[Exercise]
Copy out again, unchanged, the listing below from the line that has "The image size is (1270, 952)." through the line that has "Expand the edit".

***

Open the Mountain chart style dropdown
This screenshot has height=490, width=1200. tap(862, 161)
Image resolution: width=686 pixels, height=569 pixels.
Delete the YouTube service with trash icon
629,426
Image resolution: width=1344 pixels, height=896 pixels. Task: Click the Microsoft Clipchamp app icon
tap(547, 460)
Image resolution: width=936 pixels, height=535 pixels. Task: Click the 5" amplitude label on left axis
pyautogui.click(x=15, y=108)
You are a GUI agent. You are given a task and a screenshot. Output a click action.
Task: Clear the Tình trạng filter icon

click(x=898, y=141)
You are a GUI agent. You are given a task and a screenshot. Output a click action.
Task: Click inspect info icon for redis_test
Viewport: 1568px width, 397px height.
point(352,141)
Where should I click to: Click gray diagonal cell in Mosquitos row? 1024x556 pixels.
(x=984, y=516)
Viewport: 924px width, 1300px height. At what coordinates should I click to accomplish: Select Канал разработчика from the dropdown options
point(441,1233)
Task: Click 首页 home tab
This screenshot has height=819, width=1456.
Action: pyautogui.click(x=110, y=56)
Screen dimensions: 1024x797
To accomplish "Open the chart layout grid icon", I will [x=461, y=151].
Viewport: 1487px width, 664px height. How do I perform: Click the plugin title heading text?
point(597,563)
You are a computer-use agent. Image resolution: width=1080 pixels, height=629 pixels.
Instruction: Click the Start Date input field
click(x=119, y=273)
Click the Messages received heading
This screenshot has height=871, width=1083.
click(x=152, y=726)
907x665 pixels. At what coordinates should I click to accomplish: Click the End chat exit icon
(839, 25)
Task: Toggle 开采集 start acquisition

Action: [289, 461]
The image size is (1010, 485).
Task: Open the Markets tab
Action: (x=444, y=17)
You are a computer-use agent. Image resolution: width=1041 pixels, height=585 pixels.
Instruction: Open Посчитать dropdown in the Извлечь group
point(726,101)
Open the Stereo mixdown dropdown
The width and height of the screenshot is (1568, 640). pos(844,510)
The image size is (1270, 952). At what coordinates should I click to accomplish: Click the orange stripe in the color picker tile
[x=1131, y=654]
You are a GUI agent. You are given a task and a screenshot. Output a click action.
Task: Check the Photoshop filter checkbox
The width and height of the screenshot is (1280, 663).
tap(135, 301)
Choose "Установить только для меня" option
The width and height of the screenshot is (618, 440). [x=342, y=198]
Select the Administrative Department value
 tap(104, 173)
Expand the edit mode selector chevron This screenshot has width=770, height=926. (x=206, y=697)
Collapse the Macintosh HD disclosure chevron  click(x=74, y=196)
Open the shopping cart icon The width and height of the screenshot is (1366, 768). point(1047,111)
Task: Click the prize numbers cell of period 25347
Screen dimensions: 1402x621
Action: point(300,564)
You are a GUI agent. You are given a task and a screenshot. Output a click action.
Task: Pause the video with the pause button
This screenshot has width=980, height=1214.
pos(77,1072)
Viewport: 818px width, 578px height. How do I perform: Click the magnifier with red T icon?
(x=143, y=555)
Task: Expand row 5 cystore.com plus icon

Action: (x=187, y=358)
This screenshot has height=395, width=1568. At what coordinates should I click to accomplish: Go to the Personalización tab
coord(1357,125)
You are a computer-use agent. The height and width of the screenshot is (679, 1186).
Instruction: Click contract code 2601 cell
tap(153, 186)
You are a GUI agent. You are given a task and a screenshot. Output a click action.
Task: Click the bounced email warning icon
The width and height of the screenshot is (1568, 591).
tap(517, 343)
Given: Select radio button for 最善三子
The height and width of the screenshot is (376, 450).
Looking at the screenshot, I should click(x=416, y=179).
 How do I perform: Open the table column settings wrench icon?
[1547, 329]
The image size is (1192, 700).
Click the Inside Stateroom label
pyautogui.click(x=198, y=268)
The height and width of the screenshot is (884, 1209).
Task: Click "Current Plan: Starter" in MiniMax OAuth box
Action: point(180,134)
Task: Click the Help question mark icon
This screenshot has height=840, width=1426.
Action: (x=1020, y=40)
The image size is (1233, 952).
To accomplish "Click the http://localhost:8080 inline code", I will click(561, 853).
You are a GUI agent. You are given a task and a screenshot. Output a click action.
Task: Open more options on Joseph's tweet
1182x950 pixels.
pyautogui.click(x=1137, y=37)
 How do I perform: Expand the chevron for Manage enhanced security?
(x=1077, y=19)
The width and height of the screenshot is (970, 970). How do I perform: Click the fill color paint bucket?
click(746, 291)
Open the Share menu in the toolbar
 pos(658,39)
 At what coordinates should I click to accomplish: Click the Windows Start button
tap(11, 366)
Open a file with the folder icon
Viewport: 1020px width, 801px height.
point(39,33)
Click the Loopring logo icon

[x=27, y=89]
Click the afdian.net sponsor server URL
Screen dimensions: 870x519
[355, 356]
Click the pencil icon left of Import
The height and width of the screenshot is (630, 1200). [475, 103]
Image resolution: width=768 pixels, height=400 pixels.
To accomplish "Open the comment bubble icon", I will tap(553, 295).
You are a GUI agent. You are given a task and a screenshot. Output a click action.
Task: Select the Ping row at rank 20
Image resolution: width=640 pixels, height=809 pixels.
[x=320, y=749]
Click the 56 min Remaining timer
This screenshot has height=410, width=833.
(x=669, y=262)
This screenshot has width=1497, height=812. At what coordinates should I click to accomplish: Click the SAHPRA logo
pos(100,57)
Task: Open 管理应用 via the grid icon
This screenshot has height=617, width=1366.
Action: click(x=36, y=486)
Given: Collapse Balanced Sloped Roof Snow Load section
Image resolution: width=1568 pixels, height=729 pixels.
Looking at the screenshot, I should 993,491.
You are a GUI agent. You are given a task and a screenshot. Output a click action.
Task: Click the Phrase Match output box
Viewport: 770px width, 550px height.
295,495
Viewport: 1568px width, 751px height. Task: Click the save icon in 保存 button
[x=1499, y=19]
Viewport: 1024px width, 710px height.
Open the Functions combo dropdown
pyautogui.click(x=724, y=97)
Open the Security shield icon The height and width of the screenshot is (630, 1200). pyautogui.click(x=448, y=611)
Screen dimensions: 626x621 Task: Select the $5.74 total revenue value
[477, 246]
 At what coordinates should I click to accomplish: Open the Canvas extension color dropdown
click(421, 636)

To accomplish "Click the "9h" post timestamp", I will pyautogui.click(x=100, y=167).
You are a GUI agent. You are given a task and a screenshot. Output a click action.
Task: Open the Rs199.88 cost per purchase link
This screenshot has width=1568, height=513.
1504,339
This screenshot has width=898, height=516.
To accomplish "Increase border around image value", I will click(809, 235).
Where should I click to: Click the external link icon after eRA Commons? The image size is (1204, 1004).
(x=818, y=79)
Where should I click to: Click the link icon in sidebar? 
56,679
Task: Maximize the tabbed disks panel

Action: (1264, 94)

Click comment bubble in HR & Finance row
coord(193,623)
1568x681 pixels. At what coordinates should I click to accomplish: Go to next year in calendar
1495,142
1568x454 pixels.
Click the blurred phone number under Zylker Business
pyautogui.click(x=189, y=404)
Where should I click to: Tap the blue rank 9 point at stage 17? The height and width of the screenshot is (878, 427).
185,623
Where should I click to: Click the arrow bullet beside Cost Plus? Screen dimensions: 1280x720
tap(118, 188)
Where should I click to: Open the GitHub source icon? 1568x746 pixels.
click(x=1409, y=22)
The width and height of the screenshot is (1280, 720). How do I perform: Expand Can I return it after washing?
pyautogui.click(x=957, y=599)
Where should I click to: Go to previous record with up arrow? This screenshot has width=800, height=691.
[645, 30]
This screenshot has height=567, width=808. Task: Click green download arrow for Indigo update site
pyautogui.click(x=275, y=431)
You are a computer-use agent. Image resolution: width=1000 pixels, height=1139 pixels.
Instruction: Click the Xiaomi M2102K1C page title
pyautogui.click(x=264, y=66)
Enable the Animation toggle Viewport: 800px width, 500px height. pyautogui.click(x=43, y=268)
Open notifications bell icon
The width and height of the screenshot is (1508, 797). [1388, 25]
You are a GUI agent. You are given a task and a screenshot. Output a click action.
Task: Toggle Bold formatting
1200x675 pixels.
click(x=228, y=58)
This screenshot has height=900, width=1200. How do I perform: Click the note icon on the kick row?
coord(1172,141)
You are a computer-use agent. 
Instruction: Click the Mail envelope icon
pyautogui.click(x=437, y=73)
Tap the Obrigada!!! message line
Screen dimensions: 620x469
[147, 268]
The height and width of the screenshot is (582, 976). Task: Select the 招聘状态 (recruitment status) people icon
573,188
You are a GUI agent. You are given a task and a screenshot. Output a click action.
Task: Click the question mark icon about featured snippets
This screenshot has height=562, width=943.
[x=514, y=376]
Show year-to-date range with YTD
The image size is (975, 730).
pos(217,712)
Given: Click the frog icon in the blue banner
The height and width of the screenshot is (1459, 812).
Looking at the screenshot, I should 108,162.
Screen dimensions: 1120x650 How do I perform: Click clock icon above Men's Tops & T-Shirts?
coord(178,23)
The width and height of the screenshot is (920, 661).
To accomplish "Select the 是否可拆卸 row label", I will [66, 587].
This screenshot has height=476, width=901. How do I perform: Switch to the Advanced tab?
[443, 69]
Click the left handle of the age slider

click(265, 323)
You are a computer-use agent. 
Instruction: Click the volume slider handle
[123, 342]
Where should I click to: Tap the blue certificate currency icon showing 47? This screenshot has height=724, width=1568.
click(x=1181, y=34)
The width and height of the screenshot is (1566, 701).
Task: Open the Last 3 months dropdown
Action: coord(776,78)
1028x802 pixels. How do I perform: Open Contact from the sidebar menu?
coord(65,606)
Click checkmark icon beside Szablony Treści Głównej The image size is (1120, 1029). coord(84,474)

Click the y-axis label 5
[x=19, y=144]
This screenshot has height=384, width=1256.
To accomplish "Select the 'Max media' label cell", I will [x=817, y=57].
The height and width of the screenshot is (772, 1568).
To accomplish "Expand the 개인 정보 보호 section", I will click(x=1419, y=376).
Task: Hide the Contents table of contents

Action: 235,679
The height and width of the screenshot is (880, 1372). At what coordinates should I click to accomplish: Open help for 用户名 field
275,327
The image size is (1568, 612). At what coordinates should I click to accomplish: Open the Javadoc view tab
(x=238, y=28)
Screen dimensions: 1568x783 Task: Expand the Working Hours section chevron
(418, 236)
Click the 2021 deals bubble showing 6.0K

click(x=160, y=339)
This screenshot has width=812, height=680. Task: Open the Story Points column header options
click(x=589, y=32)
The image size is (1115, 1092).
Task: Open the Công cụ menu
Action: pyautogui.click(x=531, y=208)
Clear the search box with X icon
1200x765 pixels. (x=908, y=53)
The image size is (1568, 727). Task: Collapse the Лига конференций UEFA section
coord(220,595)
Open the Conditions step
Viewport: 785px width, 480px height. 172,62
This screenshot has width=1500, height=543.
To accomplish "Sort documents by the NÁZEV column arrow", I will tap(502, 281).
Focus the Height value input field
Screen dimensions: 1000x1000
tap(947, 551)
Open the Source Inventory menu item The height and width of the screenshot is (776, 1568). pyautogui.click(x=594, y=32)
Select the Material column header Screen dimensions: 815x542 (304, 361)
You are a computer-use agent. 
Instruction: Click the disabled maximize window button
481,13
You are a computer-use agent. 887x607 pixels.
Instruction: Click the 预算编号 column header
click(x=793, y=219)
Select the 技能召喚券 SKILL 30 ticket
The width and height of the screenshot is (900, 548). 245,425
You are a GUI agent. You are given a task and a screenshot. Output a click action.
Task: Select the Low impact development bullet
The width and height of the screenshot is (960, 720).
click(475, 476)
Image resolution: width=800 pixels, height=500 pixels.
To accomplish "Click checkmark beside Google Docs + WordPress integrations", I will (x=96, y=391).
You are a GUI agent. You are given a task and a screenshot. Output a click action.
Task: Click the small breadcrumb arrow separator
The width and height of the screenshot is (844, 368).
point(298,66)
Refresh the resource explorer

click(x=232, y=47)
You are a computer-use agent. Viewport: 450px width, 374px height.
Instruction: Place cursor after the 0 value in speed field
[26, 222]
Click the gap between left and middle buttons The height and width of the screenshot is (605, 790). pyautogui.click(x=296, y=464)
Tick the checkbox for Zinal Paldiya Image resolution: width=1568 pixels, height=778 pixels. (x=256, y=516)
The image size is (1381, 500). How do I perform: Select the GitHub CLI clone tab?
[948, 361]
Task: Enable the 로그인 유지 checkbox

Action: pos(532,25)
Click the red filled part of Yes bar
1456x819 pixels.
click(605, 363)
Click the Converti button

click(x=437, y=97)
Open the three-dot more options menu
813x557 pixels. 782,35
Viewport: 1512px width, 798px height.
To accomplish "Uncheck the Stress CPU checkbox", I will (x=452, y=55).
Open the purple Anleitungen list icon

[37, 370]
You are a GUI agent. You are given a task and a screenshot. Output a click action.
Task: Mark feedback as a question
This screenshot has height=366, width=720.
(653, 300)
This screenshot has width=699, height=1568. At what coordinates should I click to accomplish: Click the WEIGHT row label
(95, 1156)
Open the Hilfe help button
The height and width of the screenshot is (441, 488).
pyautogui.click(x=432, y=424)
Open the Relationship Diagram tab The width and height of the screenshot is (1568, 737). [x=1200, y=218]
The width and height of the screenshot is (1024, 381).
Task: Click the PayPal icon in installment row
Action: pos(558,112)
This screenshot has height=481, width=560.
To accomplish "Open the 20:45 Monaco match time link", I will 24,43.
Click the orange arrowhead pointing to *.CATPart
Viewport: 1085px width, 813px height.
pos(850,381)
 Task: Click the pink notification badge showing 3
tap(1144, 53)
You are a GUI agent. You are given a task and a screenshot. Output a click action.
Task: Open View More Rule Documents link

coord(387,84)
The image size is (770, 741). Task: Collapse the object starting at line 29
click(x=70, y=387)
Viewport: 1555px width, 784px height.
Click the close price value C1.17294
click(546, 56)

***

[Exercise output]
The image size is (1270, 952). At what coordinates should I click to accomplish: Click the orange stripe in the color picker tile
[x=1131, y=654]
You are a GUI agent. You are given a task and a screenshot. Output a click action.
Task: Check the Photoshop filter checkbox
The width and height of the screenshot is (1280, 663).
tap(135, 301)
Choose "Установить только для меня" option
The width and height of the screenshot is (618, 440). [x=342, y=198]
Select the Administrative Department value
 tap(104, 173)
Expand the edit mode selector chevron This screenshot has width=770, height=926. (x=206, y=697)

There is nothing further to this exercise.